## PARTIES DE L'EXERCICE
- a) Recopiez le passage sur Emma Becker de "PODCAST - La" à "drôle et cru.", en remplaçant "Berlin" par "Vienne".
- b) Relevez tous les adjectifs qui qualifient le texte de « La Maison » dans la dernière phrase du passage sur Emma Becker.
- c) Répondez à ces questions sur le passage consacré à Emma Becker :
(i) Quelle est la date de publication de la page ?
(ii) Quel rang « La Maison » occupe-t-il parmi les romans d'Emma Becker ?
(iii) Selon le dernier paragraphe, combien de temps a-t-elle vécu et travaillé dans la maison close ?

───── PASSAGE CHOISI

Épisode 28 - Emma Becker a travaillé deux ans dans une maison close pour en faire un livre : elle raconte

Publié le 23 octobre 2019 à 10h29, mis à jour le 23 novembre 2020 à 16h38
Épisode 28 - Emma Becker a travaillé deux ans dans une maison close pour en faire un livre : elle raconte
Source : Pascal Ito / Flammarion

PODCAST - La jeune romancière française Emma Becker a vécu et travaillé plus de deux ans dans un bordel chic à Berlin. Une expérience qu'elle raconte dans un roman passionnant et engagé, "La Maison" (Flammarion). Elle est l’invitée du podcast Les Gens Qui Lisent Sont Plus Heureux.

Avec "La Maison", son troisième roman, Emma Becker a signé l’un des chocs de la rentrée littéraire 2019. Sur le fond, comme sur la forme puisque son auteure a vécu et travaillé pendant deux ans et demi dans une maison close, à Berlin, pour nourrir ce texte à la fois tendre, poétique, drôle et cru.

──────────
───── DONNÉES EXTRAITES

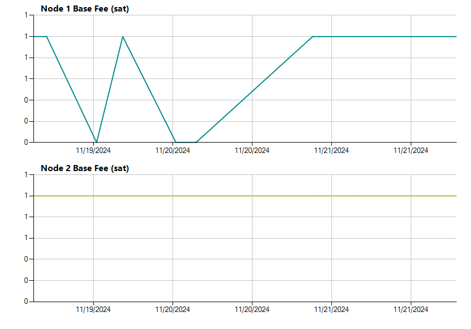471x329 pixels.
Task: Click the 11/19/2024 label under Node 2 chart
Action: click(93, 310)
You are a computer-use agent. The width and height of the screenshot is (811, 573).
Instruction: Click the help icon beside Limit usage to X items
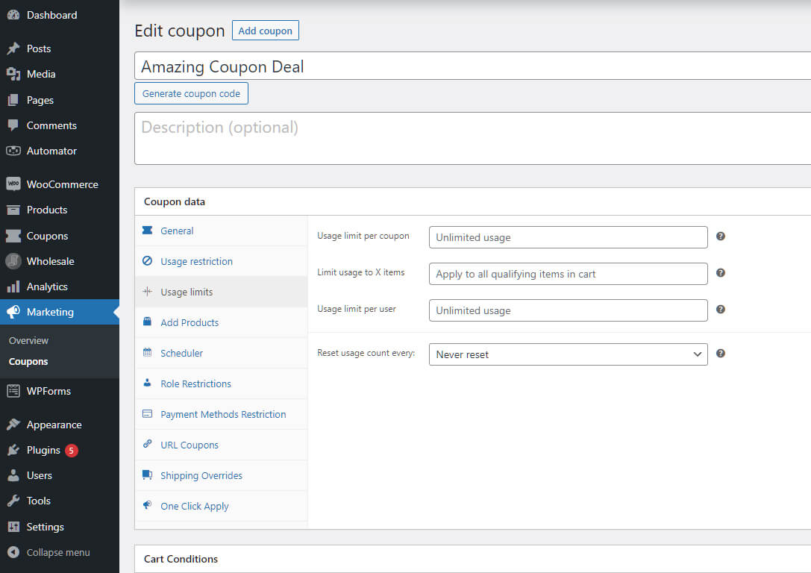tap(721, 273)
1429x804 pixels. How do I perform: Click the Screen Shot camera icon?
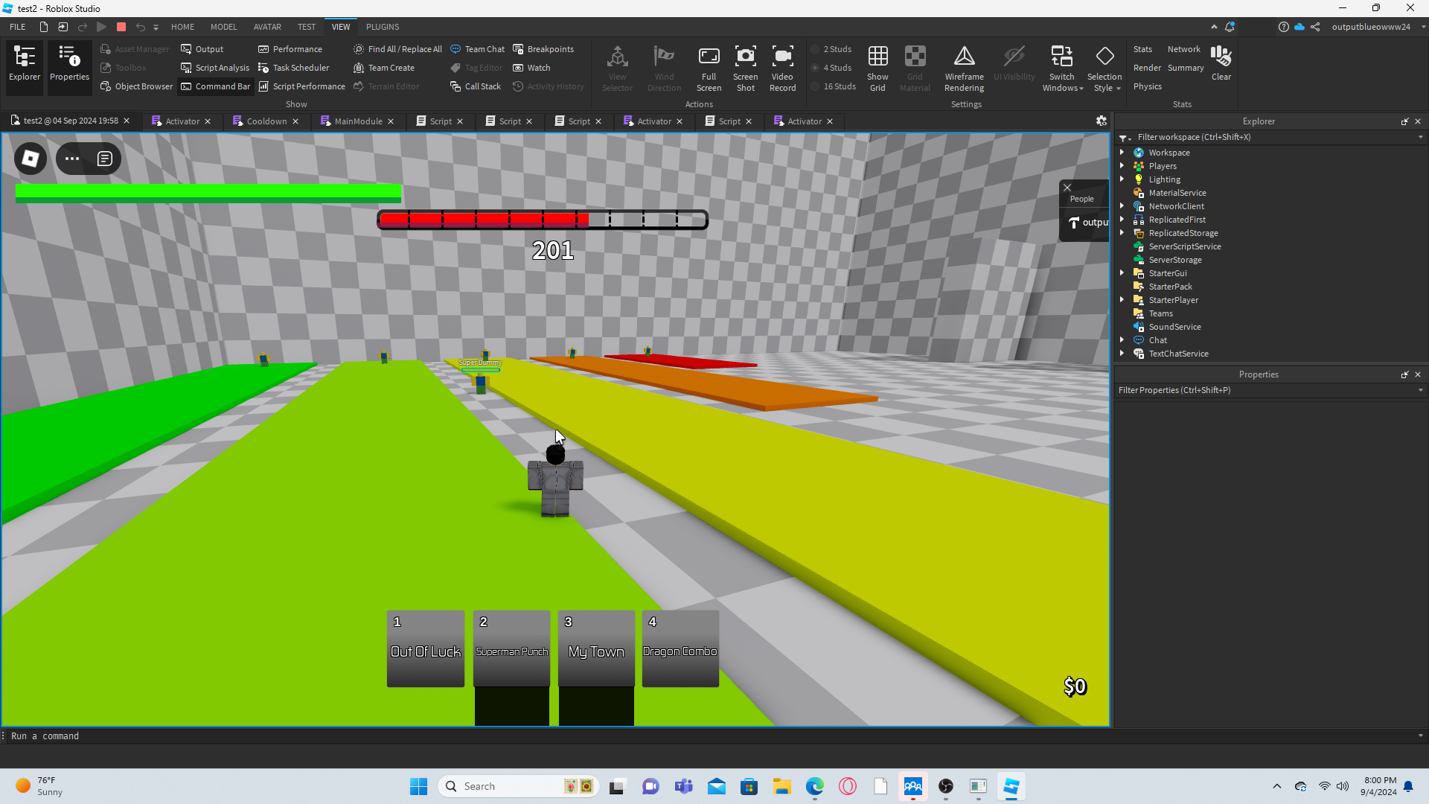(745, 57)
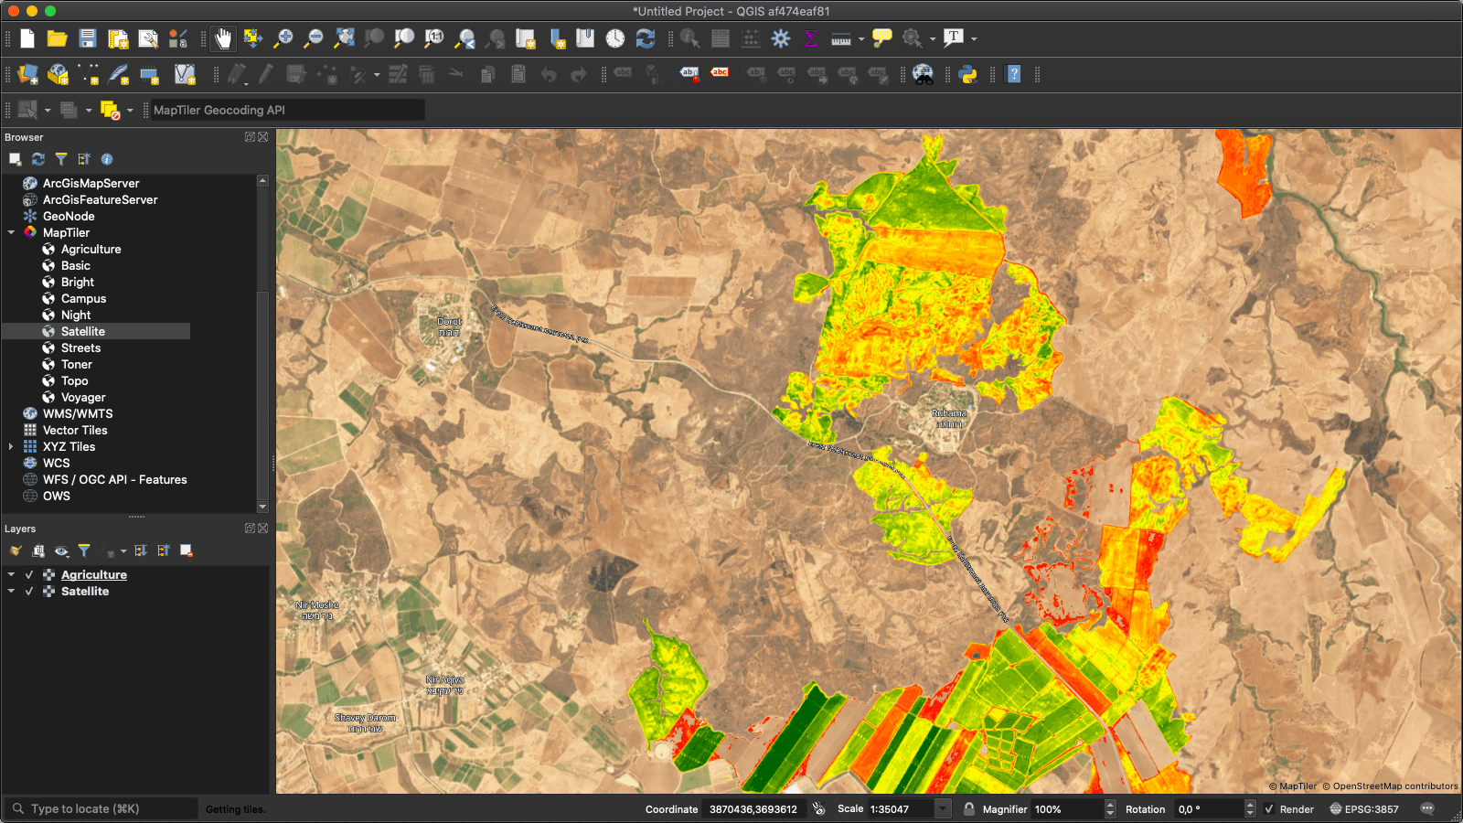Click the Filter Legend funnel in Layers panel
The image size is (1463, 823).
tap(84, 550)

──────────

## RÉPONSES RÉDIGÉES
- a)
PODCAST - La jeune romancière française Emma Becker a vécu et travaillé plus de deux ans dans un bordel chic à Vienne. Une expérience qu'elle raconte dans un roman passionnant et engagé, "La Maison" (Flammarion). Elle est l’invitée du podcast Les Gens Qui Lisent Sont Plus Heureux.

Avec "La Maison", son troisième roman, Emma Becker a signé l’un des chocs de la rentrée littéraire 2019. Sur le fond, comme sur la forme puisque son auteure a vécu et travaillé pendant deux ans et demi dans une maison close, à Vienne, pour nourrir ce texte à la fois tendre, poétique, drôle et cru.

- b) tendre, poétique, drôle, cru

- c)
(i) Le 23 octobre 2019.
(ii) C'est son troisième roman.
(iii) Deux ans et demi.